Já Pangalos acrescentou que pesquisadores da Astrazeneca estão trabalhando para publicar os dados em mídia científica para que outros cientistas possam revisar os resultados. “Acho que a melhor maneira de refletir os resultados é em um jornal científico revisado por pares”, salientou, segundo a Opera Mundi.
A vacina da Astrazeneca/Oxford foi a primeira escolhida pelo governo brasileiro para receber recursos públicos para ensaios clínicos, transferência de tecnologia e compra antecipada. Em 6 de agosto, o presidente Jair Bolsonaro assinou medida provisória abrindo crédito de R$ 1,9 bilhão para adquirir a tecnologia e oferecer 100 milhões de doses desse imunizante para brasileiros até meados de 2021, distribuídas pelo Sistema Único de Saúde (SUS), segundo a DW.
O Governo incluiu ainda investimento de R$ 522 milhões na Fundação Oswaldo Cruz (Fiocruz), para modernizar instalações e comprar equipamentos visando produzir, envasar e fazer o controle de qualidade do imunizante.

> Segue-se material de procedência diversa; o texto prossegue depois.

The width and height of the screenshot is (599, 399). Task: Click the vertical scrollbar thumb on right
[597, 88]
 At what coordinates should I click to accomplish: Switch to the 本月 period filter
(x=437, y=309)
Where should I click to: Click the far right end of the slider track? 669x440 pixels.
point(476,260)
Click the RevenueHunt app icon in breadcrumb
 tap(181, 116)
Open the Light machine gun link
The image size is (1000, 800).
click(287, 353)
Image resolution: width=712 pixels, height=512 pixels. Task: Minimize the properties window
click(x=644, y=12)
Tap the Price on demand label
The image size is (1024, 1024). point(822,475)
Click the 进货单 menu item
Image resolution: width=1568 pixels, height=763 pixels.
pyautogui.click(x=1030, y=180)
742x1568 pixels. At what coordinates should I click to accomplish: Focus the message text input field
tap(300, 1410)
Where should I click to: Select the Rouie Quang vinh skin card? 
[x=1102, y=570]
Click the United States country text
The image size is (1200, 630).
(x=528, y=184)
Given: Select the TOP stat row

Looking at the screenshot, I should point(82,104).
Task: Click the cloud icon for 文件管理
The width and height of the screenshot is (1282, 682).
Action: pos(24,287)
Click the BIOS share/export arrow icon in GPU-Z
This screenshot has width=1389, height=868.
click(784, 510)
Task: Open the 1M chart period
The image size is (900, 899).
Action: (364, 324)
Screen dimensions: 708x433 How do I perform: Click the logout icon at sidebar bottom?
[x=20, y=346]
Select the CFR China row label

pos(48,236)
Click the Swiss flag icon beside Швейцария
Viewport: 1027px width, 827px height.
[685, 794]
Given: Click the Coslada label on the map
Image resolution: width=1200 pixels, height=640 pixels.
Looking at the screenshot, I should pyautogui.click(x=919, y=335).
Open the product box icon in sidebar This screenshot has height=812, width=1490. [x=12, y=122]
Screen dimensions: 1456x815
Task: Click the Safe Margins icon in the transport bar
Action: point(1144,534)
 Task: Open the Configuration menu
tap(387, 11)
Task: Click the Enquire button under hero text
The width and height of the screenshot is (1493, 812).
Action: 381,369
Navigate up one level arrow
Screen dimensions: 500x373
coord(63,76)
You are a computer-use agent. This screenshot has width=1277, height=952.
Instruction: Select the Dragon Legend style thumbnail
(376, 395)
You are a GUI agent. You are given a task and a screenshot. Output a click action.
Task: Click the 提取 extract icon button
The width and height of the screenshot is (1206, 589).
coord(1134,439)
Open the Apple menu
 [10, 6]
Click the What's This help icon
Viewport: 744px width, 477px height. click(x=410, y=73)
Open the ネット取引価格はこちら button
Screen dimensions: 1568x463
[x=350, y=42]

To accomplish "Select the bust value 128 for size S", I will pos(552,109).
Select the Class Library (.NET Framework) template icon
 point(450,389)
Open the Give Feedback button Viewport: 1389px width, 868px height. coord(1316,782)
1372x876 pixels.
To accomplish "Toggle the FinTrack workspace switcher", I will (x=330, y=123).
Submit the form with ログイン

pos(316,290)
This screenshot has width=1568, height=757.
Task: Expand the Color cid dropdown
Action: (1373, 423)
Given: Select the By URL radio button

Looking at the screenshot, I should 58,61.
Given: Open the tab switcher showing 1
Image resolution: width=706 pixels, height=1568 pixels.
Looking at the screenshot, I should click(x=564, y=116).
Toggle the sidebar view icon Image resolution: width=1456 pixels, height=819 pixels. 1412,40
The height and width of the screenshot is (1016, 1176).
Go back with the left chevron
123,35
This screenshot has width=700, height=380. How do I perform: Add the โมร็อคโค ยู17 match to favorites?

Dúvidas levantadas sobre a eficácia da vacina da Astrazeneca/Oxford podem comprometer o uso dela e dar vantagem às concorrentes, como a Moderna e a Pfizer, que comunicaram eficácia superior a 90%. As maiores vantagens da vacina da Astrazeneca, na comparação com as duas concorrentes, são seu baixo custo de produção e a facilidade de armazenamento, apurou a DW.